Answer

**step1** Understanding the problem

The problem asks us to determine the order and degree of the given differential equation. The differential equation is $${ \left[ 2\frac { { d }^{ 2 }y }{ d{ x }^{ 2 } } +{ \left( \frac { dy }{ dx } \right) }^{ 2 } \right] }^{ { 3 }/{ 2 } }=\left( \frac { { d }^{ 3 }y }{ d{ x }^{ 3 } } \right) $$. It is important to note that the concepts of differential equations, order, and degree are typically taught at a college level, well beyond the K-5 Common Core standards mentioned in the general instructions. However, as a mathematician, I will provide a rigorous solution based on standard mathematical definitions.

**step2** Identifying derivatives and their orders

First, we need to identify all the derivatives present in the given differential equation and their respective orders.
1. The term $$\frac{dy}{dx}$$ represents the first derivative of y with respect to x.

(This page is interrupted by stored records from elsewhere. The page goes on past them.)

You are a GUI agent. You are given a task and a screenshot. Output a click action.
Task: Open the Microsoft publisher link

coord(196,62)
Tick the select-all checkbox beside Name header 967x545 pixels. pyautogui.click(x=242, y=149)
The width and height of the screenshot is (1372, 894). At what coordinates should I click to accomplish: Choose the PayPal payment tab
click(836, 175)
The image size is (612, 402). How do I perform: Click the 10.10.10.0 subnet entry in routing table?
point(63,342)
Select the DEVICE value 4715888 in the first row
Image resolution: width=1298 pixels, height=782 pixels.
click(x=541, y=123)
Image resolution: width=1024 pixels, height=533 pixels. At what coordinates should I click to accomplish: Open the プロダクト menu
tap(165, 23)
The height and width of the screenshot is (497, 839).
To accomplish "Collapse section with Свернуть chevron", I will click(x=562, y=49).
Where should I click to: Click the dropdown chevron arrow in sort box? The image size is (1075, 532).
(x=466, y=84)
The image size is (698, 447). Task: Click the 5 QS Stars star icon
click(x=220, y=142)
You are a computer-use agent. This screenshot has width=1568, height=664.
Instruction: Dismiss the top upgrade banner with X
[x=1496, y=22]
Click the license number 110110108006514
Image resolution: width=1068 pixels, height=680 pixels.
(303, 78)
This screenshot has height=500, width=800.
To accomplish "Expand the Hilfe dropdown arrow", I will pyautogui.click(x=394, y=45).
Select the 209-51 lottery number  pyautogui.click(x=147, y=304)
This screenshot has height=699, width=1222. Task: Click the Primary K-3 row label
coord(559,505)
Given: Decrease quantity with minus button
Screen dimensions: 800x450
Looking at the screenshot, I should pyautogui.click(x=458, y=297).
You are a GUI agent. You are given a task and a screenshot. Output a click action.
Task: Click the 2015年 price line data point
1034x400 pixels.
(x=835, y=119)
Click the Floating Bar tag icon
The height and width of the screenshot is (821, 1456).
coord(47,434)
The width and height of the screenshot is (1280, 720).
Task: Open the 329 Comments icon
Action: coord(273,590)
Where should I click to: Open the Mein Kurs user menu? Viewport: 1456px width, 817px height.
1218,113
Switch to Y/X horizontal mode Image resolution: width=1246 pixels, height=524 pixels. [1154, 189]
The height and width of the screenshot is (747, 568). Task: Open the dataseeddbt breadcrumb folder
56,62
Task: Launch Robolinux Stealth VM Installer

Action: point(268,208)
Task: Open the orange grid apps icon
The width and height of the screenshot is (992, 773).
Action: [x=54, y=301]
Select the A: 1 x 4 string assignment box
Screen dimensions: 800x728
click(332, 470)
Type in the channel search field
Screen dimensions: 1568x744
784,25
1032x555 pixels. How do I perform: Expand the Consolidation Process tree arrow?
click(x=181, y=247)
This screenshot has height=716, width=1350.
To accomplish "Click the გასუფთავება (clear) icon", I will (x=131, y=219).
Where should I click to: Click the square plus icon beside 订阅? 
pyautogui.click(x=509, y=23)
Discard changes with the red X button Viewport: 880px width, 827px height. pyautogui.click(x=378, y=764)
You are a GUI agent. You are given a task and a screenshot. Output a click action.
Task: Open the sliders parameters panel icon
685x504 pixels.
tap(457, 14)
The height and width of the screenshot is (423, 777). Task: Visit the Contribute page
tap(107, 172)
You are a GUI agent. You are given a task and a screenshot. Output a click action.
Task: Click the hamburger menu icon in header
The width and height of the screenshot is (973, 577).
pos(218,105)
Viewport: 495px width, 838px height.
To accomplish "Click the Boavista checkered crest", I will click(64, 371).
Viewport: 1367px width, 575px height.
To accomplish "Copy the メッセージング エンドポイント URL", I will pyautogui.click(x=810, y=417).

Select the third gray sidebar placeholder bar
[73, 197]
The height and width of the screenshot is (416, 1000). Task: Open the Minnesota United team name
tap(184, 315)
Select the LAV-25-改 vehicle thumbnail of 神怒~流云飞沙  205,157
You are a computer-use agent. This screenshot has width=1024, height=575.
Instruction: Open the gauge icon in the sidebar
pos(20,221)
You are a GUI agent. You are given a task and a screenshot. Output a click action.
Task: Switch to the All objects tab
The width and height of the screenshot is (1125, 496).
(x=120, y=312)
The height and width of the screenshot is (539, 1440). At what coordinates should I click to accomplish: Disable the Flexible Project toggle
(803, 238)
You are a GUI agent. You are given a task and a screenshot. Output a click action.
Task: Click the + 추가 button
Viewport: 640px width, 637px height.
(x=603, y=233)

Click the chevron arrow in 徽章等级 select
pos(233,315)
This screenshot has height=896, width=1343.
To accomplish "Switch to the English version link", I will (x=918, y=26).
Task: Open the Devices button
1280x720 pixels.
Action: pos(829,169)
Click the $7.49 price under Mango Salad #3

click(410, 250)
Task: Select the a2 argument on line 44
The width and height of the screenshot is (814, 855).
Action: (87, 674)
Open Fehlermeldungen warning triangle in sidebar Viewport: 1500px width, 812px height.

Its order is 1.
2. The term $$\frac{d^2y}{dx^2}$$ represents the second derivative of y with respect to x. Its order is 2.
3. The term $$\frac{d^3y}{dx^3}$$ represents the third derivative of y with respect to x. Its order is 3.

**step3** Determining the order of the differential equation

The order of a differential equation is defined as the order of the highest derivative present in the equation.
Comparing the orders of the derivatives we identified (1, 2, and 3), the highest order derivative is $$\frac{d^3y}{dx^3}$$, which has an order of 3.
Therefore, the order of the given differential equation is 3.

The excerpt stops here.